What courses remain? The answers are unsatisfactory. The antidemocratic line of tactics has been a loser. There are still politically possible gains to be made by pro-lifers, thanks in large part to the radicalism of existing abortion law in much of the country, but, in the short term, anything more restrictive than a 15-week ban is off the table almost everywhere. It seems worth emphasizing that IVF involves a rather more cavalier attitude toward human life than widely understood, and to push for more stringent regulation of the industry. Public messaging is a must, of course, but if 50 years of it failed to sway the public, a radical change of rhetoric seems to be in order. In particular, the collapse of churchgoing in America has devastated the usual base of anti-abortion sentiment; the country is less receptive to the message today than it was in 1972.
It is also worth reconsidering the terms of the pro-life movement’s pact with the GOP. Pro-lifers should see themselves for what they are: a minority partner in a largely indifferent or hostile coalition. How do other such groups work? The “Make America Healthy Again” strain of the Trump coalition has carved out its power base, although banning Red 3 is not high on most Americans’ list of concerns. To take a negative example, black interests continue to keep affirmative action on the Democratic menu, despite that policy’s enduring and widespread unpopularity. These interest groups get their slice of the pie by offering votes, or, implicitly, by threatening to withhold them. The pro-life movement should consider more aggressive organizing activity in primaries and at the state level, more electioneering, to use the dirty word, than it has hitherto done. It is astonishing that it needs saying, but, in a notional democracy, the best way to advance your interests is by bloc voting.
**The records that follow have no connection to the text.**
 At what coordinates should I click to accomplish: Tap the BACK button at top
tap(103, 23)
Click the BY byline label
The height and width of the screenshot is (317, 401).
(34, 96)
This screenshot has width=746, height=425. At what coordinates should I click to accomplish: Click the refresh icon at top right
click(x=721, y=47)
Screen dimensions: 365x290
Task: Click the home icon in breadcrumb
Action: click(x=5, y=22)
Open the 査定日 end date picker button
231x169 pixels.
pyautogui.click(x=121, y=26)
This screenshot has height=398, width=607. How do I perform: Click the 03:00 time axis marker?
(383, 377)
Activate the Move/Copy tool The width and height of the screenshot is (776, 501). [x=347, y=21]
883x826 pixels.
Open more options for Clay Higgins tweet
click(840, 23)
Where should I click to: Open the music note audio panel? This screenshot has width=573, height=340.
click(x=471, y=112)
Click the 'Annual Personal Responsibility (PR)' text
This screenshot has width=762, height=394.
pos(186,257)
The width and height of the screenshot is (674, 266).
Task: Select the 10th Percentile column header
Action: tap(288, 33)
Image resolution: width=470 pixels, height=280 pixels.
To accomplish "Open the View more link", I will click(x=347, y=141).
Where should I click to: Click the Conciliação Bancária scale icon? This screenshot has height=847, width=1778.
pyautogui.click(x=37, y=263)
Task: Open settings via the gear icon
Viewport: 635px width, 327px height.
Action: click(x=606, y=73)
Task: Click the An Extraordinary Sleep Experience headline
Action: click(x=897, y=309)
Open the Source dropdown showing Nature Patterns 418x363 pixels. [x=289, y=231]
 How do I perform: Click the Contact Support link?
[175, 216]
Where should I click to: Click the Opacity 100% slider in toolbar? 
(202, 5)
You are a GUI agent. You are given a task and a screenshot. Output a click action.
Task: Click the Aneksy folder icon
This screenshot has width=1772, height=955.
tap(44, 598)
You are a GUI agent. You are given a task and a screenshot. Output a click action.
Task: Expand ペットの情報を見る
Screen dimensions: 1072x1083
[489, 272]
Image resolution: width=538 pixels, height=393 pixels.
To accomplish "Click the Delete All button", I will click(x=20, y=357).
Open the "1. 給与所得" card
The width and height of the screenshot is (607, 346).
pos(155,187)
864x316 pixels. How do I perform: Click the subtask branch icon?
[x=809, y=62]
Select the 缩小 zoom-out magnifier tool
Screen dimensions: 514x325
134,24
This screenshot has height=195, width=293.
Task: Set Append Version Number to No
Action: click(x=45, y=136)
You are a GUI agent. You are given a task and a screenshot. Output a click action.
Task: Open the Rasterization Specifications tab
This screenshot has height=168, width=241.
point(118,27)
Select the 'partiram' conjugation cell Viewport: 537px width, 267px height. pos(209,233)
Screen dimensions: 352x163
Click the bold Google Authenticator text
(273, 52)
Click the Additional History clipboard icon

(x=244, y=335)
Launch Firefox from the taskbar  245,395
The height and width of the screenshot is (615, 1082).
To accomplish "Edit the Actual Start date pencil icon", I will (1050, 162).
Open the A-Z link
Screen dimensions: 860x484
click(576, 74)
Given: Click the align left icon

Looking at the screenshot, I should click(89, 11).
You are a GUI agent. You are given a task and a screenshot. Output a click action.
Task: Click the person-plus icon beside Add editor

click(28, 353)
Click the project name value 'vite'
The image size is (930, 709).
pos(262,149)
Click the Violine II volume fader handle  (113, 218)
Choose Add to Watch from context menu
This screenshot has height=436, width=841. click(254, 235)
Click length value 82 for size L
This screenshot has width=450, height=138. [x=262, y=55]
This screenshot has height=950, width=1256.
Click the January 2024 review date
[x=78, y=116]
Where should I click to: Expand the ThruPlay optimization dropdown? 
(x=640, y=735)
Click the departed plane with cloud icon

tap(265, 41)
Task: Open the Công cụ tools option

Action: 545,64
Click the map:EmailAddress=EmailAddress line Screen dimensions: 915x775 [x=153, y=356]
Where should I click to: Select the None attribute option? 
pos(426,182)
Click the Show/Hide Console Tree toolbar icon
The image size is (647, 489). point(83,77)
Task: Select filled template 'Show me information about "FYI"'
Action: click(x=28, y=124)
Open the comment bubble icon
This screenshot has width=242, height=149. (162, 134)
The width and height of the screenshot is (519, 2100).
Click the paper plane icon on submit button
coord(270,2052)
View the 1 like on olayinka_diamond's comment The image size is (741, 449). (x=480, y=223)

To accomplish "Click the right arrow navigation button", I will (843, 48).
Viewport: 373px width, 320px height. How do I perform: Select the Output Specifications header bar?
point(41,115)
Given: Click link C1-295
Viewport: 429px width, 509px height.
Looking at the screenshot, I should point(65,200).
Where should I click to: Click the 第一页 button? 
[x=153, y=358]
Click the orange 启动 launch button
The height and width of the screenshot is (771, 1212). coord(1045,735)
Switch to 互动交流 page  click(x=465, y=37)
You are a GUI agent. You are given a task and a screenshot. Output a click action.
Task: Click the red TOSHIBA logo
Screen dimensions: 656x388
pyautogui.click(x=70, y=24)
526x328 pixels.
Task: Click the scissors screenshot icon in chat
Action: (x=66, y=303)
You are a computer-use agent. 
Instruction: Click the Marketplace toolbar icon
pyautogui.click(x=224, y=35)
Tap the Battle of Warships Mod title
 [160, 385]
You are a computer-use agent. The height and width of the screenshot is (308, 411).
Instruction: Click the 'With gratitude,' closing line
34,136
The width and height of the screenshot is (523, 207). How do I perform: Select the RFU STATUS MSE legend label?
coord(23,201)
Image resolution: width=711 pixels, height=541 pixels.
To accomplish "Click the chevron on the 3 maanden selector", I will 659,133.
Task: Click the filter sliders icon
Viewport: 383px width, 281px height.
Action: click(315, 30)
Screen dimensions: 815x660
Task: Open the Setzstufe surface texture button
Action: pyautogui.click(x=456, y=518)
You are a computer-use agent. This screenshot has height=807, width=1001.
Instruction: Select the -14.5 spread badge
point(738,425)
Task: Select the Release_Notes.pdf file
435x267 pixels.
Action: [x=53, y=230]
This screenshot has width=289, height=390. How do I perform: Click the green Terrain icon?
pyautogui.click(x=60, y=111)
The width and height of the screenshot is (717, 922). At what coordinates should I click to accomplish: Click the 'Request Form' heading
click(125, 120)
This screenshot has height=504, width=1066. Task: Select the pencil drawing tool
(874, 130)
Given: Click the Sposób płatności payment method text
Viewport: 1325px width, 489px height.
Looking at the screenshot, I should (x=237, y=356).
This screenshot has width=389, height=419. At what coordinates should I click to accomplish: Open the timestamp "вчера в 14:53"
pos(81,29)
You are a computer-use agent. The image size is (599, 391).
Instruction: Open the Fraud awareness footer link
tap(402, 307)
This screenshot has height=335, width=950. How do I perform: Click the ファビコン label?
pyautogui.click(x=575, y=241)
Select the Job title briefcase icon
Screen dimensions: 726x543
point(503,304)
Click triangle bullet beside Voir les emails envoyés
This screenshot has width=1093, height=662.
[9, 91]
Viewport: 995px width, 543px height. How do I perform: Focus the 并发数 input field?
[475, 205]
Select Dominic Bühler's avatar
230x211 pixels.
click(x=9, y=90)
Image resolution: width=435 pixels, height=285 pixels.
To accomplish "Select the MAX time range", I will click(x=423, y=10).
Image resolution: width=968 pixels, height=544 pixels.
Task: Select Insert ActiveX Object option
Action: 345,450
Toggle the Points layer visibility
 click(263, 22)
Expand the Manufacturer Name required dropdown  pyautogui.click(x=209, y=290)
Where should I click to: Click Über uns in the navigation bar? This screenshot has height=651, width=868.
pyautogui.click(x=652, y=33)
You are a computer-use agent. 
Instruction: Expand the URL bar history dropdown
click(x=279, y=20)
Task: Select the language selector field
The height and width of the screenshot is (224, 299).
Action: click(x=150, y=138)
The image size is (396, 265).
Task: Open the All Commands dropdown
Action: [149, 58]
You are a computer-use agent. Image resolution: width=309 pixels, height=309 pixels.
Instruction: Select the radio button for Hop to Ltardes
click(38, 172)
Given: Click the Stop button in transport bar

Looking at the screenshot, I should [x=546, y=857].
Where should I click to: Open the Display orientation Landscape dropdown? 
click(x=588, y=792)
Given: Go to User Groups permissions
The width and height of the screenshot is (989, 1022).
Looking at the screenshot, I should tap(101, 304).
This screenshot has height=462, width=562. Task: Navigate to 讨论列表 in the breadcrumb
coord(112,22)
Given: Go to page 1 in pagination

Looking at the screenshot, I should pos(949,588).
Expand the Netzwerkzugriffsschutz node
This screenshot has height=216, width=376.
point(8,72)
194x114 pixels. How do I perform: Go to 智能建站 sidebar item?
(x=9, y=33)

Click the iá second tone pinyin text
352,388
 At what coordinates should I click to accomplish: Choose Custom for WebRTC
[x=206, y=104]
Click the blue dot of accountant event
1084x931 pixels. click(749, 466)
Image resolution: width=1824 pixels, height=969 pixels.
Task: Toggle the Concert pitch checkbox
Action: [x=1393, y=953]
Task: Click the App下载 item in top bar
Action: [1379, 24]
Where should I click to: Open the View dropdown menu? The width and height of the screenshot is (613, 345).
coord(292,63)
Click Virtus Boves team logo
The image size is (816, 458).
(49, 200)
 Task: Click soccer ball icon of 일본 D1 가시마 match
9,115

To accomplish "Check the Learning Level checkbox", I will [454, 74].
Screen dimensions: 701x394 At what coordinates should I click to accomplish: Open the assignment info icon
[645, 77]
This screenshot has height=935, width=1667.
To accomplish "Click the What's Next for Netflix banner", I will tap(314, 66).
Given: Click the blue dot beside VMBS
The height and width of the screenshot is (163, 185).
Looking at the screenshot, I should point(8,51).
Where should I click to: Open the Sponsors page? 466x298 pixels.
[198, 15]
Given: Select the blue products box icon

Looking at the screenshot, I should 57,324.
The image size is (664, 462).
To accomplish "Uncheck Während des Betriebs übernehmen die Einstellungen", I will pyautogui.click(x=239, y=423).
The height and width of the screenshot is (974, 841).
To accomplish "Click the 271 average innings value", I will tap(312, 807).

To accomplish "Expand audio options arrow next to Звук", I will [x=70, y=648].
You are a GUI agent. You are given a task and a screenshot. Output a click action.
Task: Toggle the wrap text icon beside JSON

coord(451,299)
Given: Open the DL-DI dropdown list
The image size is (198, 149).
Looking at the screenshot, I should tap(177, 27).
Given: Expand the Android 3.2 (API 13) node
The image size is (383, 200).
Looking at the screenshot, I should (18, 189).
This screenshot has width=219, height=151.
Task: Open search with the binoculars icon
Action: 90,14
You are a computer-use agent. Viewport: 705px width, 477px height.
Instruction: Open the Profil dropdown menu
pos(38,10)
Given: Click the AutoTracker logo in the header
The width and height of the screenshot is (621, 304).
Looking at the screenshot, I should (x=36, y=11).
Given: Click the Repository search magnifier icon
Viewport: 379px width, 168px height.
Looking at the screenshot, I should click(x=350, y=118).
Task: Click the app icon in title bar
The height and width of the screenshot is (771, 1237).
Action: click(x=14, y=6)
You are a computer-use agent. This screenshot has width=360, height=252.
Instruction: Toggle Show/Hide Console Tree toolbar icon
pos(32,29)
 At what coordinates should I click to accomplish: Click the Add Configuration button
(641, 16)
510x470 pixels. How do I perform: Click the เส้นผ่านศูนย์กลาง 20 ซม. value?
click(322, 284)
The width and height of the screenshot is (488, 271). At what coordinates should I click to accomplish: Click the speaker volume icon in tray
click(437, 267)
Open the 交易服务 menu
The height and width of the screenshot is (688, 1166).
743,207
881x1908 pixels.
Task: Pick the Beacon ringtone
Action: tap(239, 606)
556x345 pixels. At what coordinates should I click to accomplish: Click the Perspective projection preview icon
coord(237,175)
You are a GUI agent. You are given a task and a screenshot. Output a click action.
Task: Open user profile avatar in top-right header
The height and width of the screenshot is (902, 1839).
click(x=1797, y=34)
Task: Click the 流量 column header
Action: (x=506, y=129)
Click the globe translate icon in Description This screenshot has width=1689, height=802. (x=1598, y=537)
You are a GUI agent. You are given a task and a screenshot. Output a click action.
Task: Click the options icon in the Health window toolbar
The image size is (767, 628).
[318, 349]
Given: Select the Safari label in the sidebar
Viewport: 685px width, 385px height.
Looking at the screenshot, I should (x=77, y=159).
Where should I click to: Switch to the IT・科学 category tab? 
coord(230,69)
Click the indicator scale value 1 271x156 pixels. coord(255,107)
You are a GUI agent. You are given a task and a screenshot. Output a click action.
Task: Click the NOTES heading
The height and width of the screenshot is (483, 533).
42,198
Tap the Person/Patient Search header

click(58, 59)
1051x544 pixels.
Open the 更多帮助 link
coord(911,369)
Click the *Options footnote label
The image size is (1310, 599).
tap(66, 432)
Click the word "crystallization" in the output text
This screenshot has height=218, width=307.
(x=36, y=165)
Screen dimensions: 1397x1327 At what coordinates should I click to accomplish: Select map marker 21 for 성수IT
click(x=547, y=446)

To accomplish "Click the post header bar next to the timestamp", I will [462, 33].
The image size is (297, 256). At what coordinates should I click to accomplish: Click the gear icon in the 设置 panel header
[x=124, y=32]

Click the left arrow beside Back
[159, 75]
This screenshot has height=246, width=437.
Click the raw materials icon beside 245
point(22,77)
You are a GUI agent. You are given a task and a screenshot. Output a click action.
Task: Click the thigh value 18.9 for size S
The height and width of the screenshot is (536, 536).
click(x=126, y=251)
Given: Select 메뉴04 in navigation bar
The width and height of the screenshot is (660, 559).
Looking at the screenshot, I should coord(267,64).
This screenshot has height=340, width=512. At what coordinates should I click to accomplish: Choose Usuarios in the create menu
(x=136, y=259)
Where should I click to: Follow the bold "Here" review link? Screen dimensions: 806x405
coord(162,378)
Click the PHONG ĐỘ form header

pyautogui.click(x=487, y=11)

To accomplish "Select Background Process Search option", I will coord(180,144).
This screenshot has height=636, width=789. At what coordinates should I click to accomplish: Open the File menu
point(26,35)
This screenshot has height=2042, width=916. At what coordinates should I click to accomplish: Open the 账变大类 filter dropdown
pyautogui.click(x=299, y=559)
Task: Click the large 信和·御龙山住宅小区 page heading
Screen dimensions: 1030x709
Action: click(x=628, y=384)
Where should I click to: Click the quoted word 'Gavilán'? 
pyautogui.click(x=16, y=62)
Abortion isn’t the only issue on which pro-lifers are about to learn this hard lesson. The movement is about to face a mass assault on a different issue: assisted suicide, or “medical assistance in death” to use the preferred Orwellism. A large number of states are considering MAID legislation, and the movement seems woefully unprepared to oppose it. Victorious opposition in the courts, which has been the method of choice for pro-lifers these five decades, seems to be far from assured.
There are plenty of tactical debates about whether to avoid making the perfect the enemy of the good (or the tolerable), about which issues to pressure politicians on, and all the other hurly-burly of democratic statesmanship. (Applying a litmus test in line with the principles of the U.S. Conference of Catholic Bishops or the Mennonite Church USA seems like a good way to lose elections.) Yet, so long as the pro-life movement adheres to the normal approach of working within the American political framework, wrangling votes is the sine qua non. America, as it exists, runs on abortion—which, if you are a pro-lifer, is a judgment on America. That makes canny political work more important, not less.